Web Scraping with PHP Programming Language

Guias, Como fazer, Raspagem, Dec-25-20245 minutos de leitura

Web scraping has become an essential tool for developers and data analysts who need to extract and analyze information from the web. Whether you're tracking product prices, collecting data for research, or building a customized dashboard, web scraping offers endless possibilities.

If you're a PHP enthusiast, Goutte is a fantastic library to consider for your web scraping needs. Goutte is lightweight, user-friendly, and powerful, combining Guzzle’s HTTP client capabilities with Symfony's DomCrawler for smooth and efficient web scraping.
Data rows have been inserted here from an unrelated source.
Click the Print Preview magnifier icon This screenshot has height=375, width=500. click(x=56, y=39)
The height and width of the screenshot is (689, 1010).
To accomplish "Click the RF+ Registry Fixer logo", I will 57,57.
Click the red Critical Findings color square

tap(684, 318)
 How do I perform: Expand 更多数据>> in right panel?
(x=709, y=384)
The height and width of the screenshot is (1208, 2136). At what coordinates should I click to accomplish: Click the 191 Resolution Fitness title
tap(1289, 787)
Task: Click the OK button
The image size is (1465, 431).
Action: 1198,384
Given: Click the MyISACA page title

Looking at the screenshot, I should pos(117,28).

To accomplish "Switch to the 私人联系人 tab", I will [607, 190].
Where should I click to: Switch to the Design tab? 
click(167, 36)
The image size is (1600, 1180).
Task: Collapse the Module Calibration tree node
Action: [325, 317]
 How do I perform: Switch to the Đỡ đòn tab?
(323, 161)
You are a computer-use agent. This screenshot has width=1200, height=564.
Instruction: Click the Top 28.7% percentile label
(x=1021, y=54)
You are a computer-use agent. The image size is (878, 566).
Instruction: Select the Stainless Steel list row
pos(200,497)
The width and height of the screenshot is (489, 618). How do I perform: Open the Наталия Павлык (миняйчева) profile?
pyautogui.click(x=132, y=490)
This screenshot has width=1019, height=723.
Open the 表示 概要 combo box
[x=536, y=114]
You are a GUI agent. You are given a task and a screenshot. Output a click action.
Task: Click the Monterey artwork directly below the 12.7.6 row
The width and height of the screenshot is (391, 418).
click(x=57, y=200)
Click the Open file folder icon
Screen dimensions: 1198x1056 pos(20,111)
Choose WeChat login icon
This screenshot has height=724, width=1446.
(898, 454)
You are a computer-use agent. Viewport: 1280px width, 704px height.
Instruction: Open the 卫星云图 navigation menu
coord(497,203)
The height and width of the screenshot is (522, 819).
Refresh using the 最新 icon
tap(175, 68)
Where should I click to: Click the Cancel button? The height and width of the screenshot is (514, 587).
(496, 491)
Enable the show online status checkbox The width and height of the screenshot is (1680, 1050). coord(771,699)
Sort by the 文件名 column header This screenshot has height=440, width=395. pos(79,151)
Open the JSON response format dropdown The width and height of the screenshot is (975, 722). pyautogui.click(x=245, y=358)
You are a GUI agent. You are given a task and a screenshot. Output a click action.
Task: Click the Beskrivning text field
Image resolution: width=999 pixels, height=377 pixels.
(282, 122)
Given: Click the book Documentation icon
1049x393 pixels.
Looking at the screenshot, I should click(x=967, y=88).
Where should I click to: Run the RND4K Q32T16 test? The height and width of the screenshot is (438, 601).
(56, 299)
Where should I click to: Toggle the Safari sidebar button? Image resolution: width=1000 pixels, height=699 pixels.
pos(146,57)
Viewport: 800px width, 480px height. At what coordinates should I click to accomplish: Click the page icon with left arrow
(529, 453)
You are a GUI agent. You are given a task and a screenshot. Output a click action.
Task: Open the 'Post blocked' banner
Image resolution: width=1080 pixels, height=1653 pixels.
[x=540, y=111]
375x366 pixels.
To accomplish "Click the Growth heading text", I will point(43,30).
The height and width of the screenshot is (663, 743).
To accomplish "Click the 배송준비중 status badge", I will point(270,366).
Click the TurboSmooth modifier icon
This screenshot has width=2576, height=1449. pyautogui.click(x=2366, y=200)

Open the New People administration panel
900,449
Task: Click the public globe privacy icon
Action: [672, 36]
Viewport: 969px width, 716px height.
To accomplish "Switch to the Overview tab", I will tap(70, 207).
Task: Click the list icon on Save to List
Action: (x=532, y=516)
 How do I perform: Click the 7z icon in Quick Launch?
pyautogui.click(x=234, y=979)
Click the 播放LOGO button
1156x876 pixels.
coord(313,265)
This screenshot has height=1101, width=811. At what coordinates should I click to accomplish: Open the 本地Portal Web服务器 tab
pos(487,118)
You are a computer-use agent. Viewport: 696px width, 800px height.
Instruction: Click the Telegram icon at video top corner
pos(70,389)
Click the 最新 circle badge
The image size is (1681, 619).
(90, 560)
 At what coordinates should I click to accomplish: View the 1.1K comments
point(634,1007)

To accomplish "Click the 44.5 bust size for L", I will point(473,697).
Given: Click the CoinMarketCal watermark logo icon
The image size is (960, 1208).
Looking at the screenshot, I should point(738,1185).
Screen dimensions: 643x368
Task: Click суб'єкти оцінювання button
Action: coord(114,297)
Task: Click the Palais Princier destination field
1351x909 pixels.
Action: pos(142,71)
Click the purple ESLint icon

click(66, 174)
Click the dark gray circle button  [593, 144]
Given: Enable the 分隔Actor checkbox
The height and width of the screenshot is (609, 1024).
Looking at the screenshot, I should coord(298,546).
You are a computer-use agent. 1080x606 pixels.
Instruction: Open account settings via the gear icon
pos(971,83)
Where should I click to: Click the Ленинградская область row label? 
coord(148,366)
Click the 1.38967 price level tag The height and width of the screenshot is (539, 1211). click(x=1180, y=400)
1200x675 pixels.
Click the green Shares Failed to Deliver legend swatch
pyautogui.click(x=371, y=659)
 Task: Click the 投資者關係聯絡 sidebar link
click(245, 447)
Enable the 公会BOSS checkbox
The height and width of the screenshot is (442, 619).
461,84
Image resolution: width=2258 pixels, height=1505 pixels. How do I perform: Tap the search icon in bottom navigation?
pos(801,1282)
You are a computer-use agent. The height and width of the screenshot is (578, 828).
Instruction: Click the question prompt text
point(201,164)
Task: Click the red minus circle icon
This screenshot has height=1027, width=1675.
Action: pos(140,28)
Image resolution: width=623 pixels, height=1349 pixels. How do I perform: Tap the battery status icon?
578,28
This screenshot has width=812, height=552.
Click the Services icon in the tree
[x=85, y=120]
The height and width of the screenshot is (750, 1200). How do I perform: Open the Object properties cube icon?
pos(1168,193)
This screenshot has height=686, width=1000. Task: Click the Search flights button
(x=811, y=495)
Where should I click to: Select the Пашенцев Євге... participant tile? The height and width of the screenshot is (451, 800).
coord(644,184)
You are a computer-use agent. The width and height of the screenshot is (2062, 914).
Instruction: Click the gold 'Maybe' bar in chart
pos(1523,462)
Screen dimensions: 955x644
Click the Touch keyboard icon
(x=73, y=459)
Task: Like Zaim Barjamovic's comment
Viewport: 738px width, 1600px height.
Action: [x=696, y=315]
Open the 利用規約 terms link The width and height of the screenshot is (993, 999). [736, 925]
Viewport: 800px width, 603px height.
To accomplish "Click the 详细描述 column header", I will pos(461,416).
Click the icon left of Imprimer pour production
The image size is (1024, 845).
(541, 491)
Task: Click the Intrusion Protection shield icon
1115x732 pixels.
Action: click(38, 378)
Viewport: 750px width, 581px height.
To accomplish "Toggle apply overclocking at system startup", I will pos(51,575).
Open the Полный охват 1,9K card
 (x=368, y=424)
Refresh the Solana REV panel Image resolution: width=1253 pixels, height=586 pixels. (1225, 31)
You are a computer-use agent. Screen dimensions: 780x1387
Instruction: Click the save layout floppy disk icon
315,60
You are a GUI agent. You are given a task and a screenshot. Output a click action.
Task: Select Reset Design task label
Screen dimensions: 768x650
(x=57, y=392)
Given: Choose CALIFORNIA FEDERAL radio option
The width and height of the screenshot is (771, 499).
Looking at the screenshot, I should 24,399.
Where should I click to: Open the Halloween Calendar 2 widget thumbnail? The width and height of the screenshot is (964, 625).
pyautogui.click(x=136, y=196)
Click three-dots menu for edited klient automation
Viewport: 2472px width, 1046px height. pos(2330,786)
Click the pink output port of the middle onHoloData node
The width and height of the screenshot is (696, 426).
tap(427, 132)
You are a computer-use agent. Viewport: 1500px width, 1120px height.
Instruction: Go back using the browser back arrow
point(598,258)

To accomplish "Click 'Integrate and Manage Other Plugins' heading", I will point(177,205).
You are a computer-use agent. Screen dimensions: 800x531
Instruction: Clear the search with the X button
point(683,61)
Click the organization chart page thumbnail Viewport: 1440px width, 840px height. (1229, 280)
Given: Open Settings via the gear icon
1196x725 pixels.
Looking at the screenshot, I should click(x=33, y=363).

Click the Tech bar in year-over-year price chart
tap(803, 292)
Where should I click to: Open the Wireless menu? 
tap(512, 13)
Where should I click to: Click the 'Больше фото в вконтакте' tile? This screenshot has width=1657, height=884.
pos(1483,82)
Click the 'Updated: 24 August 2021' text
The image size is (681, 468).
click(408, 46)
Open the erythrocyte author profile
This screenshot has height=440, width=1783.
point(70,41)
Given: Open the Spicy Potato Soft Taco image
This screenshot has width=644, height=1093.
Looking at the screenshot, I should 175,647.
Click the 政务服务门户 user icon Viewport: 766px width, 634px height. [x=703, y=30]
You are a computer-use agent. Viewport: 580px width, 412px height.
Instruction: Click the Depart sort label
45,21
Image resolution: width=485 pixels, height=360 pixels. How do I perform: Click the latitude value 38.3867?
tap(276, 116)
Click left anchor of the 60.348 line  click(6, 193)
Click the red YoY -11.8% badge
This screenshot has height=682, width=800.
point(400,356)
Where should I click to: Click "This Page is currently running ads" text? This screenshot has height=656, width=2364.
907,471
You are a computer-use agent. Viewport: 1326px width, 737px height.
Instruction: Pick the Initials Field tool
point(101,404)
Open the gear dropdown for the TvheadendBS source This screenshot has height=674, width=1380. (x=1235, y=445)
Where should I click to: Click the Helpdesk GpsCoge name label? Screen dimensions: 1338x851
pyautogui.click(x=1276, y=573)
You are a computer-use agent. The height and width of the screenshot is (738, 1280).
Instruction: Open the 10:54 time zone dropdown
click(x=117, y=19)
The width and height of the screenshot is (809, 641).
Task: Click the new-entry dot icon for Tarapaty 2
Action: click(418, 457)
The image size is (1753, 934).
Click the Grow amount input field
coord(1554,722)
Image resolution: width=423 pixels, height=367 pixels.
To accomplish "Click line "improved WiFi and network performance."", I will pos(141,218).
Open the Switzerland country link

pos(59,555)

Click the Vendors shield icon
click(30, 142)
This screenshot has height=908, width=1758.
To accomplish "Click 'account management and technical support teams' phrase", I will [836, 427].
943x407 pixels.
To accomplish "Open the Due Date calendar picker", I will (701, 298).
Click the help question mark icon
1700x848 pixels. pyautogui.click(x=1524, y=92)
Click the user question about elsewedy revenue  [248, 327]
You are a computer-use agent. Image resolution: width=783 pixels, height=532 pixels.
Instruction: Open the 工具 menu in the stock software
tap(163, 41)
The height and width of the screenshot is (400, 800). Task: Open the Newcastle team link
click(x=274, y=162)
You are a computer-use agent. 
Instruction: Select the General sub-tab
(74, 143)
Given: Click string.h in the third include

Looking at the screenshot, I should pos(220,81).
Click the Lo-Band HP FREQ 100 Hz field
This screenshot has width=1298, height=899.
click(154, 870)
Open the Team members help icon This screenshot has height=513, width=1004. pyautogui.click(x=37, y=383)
This guide will take you through the basics of web scraping with PHP using Goutte—from installation and your first script to advanced techniques like form handling and pagination.

Why Choose Goutte for Web Scraping?

Goutte has gained popularity among developers for a number of reasons, making it one of the go-to scraping libraries for PHP:

  • Simple and Clean API: Goutte provides a clean and intuitive interface that is easy to learn, even for beginners.
  • Seamless Integration: It combines HTTP requests with HTML parsing, eliminating the need for separate libraries.
  • Powerful Features: Goutte supports advanced functionality like session handling, managing cookies, and submitting forms programmatically.
  • Beginner-Friendly, Yet Robust: From the simplest scraping tasks to more complex projects, it has everything you need to get started.

Whether you're new to PHP or a seasoned developer, Goutte strikes an ideal balance between simplicity and power.

Installing Goutte

Before jumping into coding, ensure the necessary prerequisites are in place:

  • PHP Installed: Make sure you have PHP 7.3 or higher installed on your development environment. Download PHP directly using this link.
  • Composer Installed: Composer is required to manage dependencies and install Goutte.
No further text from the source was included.